The poor prognosis of pancreatic cancer patients using currently available therapies mandates novel therapeutics that combine anti-neoplastic potency with toxicity-minimizing cancer specificity. Employing an overlapping pathway screen to identify genes exhibiting coordinated expression as a consequence of terminal cell differentiation and replicative senescence, we identified human polynucleotide phosphorylase (hPNPase(old-35)), a 3',5'-exoribonuclease that exhibits robust growth-suppressing effects in a wide spectrum of human cancers.
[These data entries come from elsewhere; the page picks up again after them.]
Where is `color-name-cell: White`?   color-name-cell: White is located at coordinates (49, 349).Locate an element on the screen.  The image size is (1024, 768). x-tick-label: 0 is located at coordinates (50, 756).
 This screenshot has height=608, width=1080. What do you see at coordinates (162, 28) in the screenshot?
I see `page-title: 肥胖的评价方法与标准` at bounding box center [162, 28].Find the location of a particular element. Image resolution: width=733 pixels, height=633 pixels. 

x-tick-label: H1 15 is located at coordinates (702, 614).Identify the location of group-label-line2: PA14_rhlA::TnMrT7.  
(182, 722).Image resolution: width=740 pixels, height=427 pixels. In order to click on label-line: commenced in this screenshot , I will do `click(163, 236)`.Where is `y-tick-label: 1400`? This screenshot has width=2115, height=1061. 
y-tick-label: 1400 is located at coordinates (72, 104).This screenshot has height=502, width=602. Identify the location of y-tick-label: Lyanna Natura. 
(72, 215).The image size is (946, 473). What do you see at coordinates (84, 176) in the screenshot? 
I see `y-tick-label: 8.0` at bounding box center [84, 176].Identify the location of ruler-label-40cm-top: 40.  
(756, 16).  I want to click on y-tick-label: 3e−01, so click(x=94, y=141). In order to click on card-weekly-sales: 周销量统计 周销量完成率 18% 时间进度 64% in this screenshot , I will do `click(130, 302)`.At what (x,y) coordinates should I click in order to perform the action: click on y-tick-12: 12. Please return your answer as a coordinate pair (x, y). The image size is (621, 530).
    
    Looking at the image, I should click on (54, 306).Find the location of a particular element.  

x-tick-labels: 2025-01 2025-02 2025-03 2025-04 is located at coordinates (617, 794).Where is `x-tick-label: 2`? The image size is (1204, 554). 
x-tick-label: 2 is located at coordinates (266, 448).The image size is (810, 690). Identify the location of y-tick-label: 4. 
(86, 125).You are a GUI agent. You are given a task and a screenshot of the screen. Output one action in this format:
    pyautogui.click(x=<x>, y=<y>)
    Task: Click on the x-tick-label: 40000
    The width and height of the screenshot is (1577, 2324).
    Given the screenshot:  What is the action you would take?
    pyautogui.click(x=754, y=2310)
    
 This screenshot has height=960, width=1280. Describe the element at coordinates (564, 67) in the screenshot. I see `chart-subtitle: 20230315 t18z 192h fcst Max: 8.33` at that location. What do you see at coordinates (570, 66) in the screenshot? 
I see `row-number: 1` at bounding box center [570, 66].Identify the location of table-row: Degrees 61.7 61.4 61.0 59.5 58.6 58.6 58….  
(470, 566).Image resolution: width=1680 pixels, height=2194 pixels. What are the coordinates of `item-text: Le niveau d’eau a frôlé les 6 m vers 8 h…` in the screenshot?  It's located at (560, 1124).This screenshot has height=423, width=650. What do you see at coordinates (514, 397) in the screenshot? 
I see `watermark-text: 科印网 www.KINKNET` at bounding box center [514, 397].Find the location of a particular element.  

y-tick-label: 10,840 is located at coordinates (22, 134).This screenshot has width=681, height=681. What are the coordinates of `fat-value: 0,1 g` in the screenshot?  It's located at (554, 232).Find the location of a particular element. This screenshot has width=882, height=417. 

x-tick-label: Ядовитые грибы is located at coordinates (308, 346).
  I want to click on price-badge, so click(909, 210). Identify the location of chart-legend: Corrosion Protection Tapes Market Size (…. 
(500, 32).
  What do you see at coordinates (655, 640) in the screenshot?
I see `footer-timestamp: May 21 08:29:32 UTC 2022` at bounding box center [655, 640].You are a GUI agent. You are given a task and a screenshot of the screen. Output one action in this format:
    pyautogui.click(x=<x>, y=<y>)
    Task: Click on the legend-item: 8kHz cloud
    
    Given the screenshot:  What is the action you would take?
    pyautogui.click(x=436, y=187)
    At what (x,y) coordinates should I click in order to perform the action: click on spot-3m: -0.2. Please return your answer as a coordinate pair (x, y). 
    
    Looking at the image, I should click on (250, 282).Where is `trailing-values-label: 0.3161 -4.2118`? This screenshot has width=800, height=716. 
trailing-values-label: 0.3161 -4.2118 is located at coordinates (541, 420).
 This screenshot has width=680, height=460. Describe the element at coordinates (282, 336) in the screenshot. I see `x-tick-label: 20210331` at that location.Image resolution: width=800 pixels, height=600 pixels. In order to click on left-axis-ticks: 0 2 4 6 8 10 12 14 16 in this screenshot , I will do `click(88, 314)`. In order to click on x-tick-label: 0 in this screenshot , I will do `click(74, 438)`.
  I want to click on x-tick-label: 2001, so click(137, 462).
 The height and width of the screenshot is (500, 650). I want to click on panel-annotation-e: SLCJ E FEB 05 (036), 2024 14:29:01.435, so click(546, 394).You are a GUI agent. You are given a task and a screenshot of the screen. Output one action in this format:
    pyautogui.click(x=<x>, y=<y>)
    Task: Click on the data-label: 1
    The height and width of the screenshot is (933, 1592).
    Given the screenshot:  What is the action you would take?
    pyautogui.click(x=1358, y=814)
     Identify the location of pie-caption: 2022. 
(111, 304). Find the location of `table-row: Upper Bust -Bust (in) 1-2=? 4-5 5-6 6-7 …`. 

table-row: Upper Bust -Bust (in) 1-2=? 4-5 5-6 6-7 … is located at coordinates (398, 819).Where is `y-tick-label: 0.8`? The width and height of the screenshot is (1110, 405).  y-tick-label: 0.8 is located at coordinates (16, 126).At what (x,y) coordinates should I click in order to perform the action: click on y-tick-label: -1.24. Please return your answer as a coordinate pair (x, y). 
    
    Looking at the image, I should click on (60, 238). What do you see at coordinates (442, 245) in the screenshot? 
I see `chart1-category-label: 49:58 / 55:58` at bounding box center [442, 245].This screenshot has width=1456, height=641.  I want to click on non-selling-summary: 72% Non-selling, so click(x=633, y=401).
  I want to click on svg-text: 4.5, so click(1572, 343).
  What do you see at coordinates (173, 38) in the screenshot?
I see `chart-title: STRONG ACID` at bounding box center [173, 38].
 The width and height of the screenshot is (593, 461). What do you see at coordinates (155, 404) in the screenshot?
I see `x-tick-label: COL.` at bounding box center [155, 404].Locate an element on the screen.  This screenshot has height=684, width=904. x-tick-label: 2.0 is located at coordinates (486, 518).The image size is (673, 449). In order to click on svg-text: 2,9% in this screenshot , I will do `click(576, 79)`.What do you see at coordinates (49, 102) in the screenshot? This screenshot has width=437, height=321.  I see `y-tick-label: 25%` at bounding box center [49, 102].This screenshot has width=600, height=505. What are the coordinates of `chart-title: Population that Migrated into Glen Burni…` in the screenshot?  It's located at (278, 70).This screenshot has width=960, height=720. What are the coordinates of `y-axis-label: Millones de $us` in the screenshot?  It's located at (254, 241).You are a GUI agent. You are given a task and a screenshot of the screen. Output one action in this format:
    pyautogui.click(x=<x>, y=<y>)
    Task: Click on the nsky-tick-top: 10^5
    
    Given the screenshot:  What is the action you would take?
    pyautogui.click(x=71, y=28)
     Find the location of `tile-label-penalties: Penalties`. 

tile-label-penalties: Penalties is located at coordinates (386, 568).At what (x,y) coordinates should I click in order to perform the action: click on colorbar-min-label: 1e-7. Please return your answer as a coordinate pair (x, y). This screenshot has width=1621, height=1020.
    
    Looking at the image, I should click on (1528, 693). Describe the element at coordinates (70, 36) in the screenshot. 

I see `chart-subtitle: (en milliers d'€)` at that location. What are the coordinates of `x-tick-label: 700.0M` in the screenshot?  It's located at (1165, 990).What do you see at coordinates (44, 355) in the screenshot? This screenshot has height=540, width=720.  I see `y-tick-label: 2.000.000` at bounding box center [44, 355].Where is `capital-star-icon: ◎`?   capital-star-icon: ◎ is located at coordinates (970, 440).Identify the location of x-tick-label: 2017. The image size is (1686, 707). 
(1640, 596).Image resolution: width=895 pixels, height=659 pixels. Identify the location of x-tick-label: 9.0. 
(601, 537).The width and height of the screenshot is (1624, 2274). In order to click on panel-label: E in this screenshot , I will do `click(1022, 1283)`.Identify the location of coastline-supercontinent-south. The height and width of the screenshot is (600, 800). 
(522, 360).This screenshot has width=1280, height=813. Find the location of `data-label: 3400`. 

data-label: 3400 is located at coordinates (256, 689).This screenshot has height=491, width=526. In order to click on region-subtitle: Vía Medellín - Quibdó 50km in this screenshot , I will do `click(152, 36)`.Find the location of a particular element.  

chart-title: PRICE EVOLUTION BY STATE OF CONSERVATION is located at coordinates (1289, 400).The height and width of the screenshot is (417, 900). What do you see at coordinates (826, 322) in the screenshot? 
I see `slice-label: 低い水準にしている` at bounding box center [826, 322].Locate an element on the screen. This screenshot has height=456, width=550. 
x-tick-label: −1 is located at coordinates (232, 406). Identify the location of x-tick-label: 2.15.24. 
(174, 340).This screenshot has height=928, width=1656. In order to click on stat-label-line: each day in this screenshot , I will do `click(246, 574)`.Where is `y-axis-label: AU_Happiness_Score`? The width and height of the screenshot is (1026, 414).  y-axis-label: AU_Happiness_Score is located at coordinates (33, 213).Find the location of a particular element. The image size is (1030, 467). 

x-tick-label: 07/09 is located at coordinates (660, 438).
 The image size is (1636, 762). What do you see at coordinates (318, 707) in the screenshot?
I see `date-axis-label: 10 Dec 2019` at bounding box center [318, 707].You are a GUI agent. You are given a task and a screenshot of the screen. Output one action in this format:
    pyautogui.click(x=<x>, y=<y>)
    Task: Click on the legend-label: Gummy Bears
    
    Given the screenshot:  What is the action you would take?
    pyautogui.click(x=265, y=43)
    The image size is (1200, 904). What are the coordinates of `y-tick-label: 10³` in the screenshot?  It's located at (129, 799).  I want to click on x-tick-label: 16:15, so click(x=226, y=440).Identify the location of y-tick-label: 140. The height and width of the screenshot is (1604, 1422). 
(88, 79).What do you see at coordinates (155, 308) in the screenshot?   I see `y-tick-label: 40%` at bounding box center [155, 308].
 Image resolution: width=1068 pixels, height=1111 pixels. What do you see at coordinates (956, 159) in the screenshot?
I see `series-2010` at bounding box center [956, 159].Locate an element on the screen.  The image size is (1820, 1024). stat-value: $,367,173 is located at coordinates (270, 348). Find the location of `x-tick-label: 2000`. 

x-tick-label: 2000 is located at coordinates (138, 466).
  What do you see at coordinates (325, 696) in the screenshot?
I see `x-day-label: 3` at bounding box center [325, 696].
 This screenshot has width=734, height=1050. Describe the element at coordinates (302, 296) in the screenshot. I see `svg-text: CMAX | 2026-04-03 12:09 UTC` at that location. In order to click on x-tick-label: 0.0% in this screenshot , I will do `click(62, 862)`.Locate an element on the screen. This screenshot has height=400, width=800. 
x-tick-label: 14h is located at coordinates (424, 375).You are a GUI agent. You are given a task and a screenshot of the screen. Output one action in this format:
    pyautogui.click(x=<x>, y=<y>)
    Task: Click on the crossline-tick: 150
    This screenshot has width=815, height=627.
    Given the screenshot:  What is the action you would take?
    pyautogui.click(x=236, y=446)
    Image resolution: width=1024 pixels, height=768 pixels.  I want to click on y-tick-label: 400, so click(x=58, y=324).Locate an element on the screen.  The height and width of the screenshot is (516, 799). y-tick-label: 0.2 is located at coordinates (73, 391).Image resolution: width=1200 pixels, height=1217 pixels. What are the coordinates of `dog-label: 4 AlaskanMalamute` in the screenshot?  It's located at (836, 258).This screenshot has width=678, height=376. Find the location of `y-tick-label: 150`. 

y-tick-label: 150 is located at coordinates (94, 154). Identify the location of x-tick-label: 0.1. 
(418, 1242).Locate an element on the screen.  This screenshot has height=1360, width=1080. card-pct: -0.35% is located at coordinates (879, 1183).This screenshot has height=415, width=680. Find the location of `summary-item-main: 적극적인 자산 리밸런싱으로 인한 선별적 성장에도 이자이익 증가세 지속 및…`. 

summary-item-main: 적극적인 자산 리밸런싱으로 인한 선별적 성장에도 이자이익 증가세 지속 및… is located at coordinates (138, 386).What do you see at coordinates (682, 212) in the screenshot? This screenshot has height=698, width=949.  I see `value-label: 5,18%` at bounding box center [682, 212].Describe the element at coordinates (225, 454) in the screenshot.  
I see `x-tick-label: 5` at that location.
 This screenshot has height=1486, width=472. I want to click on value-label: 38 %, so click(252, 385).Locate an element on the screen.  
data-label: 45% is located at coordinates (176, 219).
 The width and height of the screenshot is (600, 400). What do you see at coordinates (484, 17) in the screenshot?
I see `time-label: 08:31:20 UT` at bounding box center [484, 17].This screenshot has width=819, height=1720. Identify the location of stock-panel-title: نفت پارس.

A limitation to the anti-neoplastic efficacy of hPNPase(old-35) relates to its lack of cancer specificity. The promoter of Progression Elevated Gene-3 (PEG-Prom), discovered in our laboratory via subtraction hybridization in a transformation progression rodent tumor model functions selectively in a diverse array of human cancer cells, with limited activity in normal cells. An adenovirus constructed with the PEG-Prom driving expression of hPNPase(old-35) containing a C-terminal Hemaglutinin (HA)-tag (Ad.PEG.hPNPase(old-35)) was shown to induce robust transgene expression, growth suppression, apoptosis, and cell-cycle arrest in a broad panel of pancreatic cancer cells, with minimal effects in normal immortalized pancreatic cells. hPNPase(old-35) expression correlated with arrest in the G(2)/M phase of the cell cycle and up-regulation of the cyclin-dependent kinase inhibitors (CDKI) p21(CIP1/WAF-1/MDA-6) and p27(KIP1). In a nude mouse xenograft model, Ad.PEG.hPNPase(old-35) injections effectively inhibited growth of human pancreatic cancer cells in vivo. These findings support the potential efficacy of combining a cancer-specific promoter, such as the PEG-Prom, with a novel anti-neoplastic agent, such as hPNPase(old-35), to create a potent, targeted cancer therapeutic, especially for a devastating disease like pancreatic cancer. (c) 2007 Wiley-Liss, Inc.